---------- DATA LISTING ----------
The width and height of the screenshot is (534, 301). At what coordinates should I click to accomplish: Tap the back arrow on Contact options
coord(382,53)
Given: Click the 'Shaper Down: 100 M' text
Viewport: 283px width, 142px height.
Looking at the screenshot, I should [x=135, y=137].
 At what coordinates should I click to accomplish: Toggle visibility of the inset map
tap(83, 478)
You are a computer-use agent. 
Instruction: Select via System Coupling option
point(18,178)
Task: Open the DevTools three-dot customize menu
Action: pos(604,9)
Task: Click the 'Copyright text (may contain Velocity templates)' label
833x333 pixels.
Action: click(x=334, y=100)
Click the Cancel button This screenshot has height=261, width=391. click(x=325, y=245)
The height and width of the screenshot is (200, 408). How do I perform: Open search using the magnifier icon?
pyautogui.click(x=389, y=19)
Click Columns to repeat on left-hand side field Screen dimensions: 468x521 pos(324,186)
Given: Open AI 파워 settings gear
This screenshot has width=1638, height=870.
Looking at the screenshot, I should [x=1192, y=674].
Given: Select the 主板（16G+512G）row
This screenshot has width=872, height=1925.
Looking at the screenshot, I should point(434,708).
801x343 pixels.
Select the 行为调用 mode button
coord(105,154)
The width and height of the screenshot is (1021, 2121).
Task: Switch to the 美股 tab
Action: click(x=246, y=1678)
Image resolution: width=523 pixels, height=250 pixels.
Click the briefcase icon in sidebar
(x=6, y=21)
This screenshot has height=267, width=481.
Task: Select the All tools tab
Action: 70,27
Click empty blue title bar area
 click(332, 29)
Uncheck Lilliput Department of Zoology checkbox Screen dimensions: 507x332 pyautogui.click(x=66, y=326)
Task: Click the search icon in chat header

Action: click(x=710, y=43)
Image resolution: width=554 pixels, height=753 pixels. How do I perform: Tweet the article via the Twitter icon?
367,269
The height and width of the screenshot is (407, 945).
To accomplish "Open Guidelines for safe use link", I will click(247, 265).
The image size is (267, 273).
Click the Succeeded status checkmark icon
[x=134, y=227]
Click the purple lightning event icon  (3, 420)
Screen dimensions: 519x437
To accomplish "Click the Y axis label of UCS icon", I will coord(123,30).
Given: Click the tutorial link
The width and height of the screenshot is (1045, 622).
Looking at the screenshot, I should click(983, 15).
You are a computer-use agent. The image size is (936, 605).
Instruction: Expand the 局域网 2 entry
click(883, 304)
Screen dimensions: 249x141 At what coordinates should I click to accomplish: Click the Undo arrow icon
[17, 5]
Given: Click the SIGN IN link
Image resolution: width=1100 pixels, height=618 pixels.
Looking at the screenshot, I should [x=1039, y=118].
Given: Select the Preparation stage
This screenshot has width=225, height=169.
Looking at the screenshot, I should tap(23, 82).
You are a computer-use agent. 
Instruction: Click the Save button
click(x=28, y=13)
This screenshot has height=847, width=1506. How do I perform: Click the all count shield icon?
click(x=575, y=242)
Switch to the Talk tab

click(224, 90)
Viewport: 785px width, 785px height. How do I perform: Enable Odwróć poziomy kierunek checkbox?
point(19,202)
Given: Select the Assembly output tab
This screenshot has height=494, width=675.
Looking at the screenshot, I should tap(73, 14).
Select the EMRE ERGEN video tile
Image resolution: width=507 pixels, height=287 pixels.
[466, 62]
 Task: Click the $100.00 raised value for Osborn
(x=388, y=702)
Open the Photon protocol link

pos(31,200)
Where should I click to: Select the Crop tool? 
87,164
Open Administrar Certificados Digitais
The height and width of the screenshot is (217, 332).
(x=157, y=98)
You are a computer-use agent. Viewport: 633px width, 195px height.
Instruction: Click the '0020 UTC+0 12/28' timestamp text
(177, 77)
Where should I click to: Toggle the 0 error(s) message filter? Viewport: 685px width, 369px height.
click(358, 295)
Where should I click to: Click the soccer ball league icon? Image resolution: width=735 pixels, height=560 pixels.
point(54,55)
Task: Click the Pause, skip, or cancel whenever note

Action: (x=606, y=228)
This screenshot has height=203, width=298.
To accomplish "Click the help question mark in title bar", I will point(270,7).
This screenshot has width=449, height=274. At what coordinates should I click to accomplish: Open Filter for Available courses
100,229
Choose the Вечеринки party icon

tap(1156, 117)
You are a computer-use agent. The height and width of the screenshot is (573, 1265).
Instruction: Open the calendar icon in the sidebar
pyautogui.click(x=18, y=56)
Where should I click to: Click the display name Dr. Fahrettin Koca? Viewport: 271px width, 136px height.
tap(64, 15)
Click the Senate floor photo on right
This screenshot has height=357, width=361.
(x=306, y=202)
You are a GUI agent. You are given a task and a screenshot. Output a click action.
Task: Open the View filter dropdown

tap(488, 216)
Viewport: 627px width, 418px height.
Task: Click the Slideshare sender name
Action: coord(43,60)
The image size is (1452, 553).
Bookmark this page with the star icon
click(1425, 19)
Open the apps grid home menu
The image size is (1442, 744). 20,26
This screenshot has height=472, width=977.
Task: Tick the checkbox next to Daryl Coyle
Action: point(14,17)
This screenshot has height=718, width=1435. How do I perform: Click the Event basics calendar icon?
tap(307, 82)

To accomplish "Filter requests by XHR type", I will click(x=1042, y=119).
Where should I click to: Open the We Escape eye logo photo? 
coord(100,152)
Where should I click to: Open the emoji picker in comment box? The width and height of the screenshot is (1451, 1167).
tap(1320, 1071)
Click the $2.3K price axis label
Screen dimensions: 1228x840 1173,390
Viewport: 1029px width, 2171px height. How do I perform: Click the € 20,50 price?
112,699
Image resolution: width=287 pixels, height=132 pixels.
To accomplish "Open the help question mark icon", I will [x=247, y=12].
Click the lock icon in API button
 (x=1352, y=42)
----------
THE PROBLEM: Give all of the lines above again, exactly as they are.

SOLVED EXERCISE:
The width and height of the screenshot is (534, 301). At what coordinates should I click to accomplish: Tap the back arrow on Contact options
coord(382,53)
Given: Click the 'Shaper Down: 100 M' text
Viewport: 283px width, 142px height.
Looking at the screenshot, I should [x=135, y=137].
 At what coordinates should I click to accomplish: Toggle visibility of the inset map
tap(83, 478)
You are a computer-use agent. 
Instruction: Select via System Coupling option
point(18,178)
Task: Open the DevTools three-dot customize menu
Action: pos(604,9)
Task: Click the 'Copyright text (may contain Velocity templates)' label
833x333 pixels.
Action: click(x=334, y=100)
Click the Cancel button This screenshot has height=261, width=391. click(x=325, y=245)
The height and width of the screenshot is (200, 408). How do I perform: Open search using the magnifier icon?
pyautogui.click(x=389, y=19)
Click Columns to repeat on left-hand side field Screen dimensions: 468x521 pos(324,186)
Given: Open AI 파워 settings gear
This screenshot has width=1638, height=870.
Looking at the screenshot, I should [x=1192, y=674].
Given: Select the 主板（16G+512G）row
This screenshot has width=872, height=1925.
Looking at the screenshot, I should point(434,708).
801x343 pixels.
Select the 行为调用 mode button
coord(105,154)
The width and height of the screenshot is (1021, 2121).
Task: Switch to the 美股 tab
Action: click(x=246, y=1678)
Image resolution: width=523 pixels, height=250 pixels.
Click the briefcase icon in sidebar
(x=6, y=21)
This screenshot has height=267, width=481.
Task: Select the All tools tab
Action: 70,27
Click empty blue title bar area
 click(332, 29)
Uncheck Lilliput Department of Zoology checkbox Screen dimensions: 507x332 pyautogui.click(x=66, y=326)
Task: Click the search icon in chat header

Action: click(x=710, y=43)
Image resolution: width=554 pixels, height=753 pixels. How do I perform: Tweet the article via the Twitter icon?
367,269
The height and width of the screenshot is (407, 945).
To accomplish "Open Guidelines for safe use link", I will click(247, 265).
The image size is (267, 273).
Click the Succeeded status checkmark icon
[x=134, y=227]
Click the purple lightning event icon  (3, 420)
Screen dimensions: 519x437
To accomplish "Click the Y axis label of UCS icon", I will coord(123,30).
Given: Click the tutorial link
The width and height of the screenshot is (1045, 622).
Looking at the screenshot, I should click(983, 15).
You are a computer-use agent. The image size is (936, 605).
Instruction: Expand the 局域网 2 entry
click(883, 304)
Screen dimensions: 249x141 At what coordinates should I click to accomplish: Click the Undo arrow icon
[17, 5]
Given: Click the SIGN IN link
Image resolution: width=1100 pixels, height=618 pixels.
Looking at the screenshot, I should [x=1039, y=118].
Given: Select the Preparation stage
This screenshot has width=225, height=169.
Looking at the screenshot, I should tap(23, 82).
You are a computer-use agent. 
Instruction: Click the Save button
click(x=28, y=13)
This screenshot has height=847, width=1506. How do I perform: Click the all count shield icon?
click(x=575, y=242)
Switch to the Talk tab

click(224, 90)
Viewport: 785px width, 785px height. How do I perform: Enable Odwróć poziomy kierunek checkbox?
point(19,202)
Given: Select the Assembly output tab
This screenshot has height=494, width=675.
Looking at the screenshot, I should tap(73, 14).
Select the EMRE ERGEN video tile
Image resolution: width=507 pixels, height=287 pixels.
[466, 62]
 Task: Click the $100.00 raised value for Osborn
(x=388, y=702)
Open the Photon protocol link

pos(31,200)
Where should I click to: Select the Crop tool? 
87,164
Open Administrar Certificados Digitais
The height and width of the screenshot is (217, 332).
(x=157, y=98)
You are a computer-use agent. Viewport: 633px width, 195px height.
Instruction: Click the '0020 UTC+0 12/28' timestamp text
(177, 77)
Where should I click to: Toggle the 0 error(s) message filter? Viewport: 685px width, 369px height.
click(358, 295)
Where should I click to: Click the soccer ball league icon? Image resolution: width=735 pixels, height=560 pixels.
point(54,55)
Task: Click the Pause, skip, or cancel whenever note

Action: (x=606, y=228)
This screenshot has height=203, width=298.
To accomplish "Click the help question mark in title bar", I will point(270,7).
This screenshot has width=449, height=274. At what coordinates should I click to accomplish: Open Filter for Available courses
100,229
Choose the Вечеринки party icon

tap(1156, 117)
You are a computer-use agent. The height and width of the screenshot is (573, 1265).
Instruction: Open the calendar icon in the sidebar
pyautogui.click(x=18, y=56)
Where should I click to: Click the display name Dr. Fahrettin Koca? Viewport: 271px width, 136px height.
tap(64, 15)
Click the Senate floor photo on right
This screenshot has height=357, width=361.
(x=306, y=202)
You are a GUI agent. You are given a task and a screenshot. Output a click action.
Task: Open the View filter dropdown

tap(488, 216)
Viewport: 627px width, 418px height.
Task: Click the Slideshare sender name
Action: coord(43,60)
The image size is (1452, 553).
Bookmark this page with the star icon
click(1425, 19)
Open the apps grid home menu
The image size is (1442, 744). 20,26
This screenshot has height=472, width=977.
Task: Tick the checkbox next to Daryl Coyle
Action: point(14,17)
This screenshot has height=718, width=1435. How do I perform: Click the Event basics calendar icon?
tap(307, 82)

To accomplish "Filter requests by XHR type", I will click(x=1042, y=119).
Where should I click to: Open the We Escape eye logo photo? 
coord(100,152)
Where should I click to: Open the emoji picker in comment box? The width and height of the screenshot is (1451, 1167).
tap(1320, 1071)
Click the $2.3K price axis label
Screen dimensions: 1228x840 1173,390
Viewport: 1029px width, 2171px height. How do I perform: Click the € 20,50 price?
112,699
Image resolution: width=287 pixels, height=132 pixels.
To accomplish "Open the help question mark icon", I will [x=247, y=12].
Click the lock icon in API button
 (x=1352, y=42)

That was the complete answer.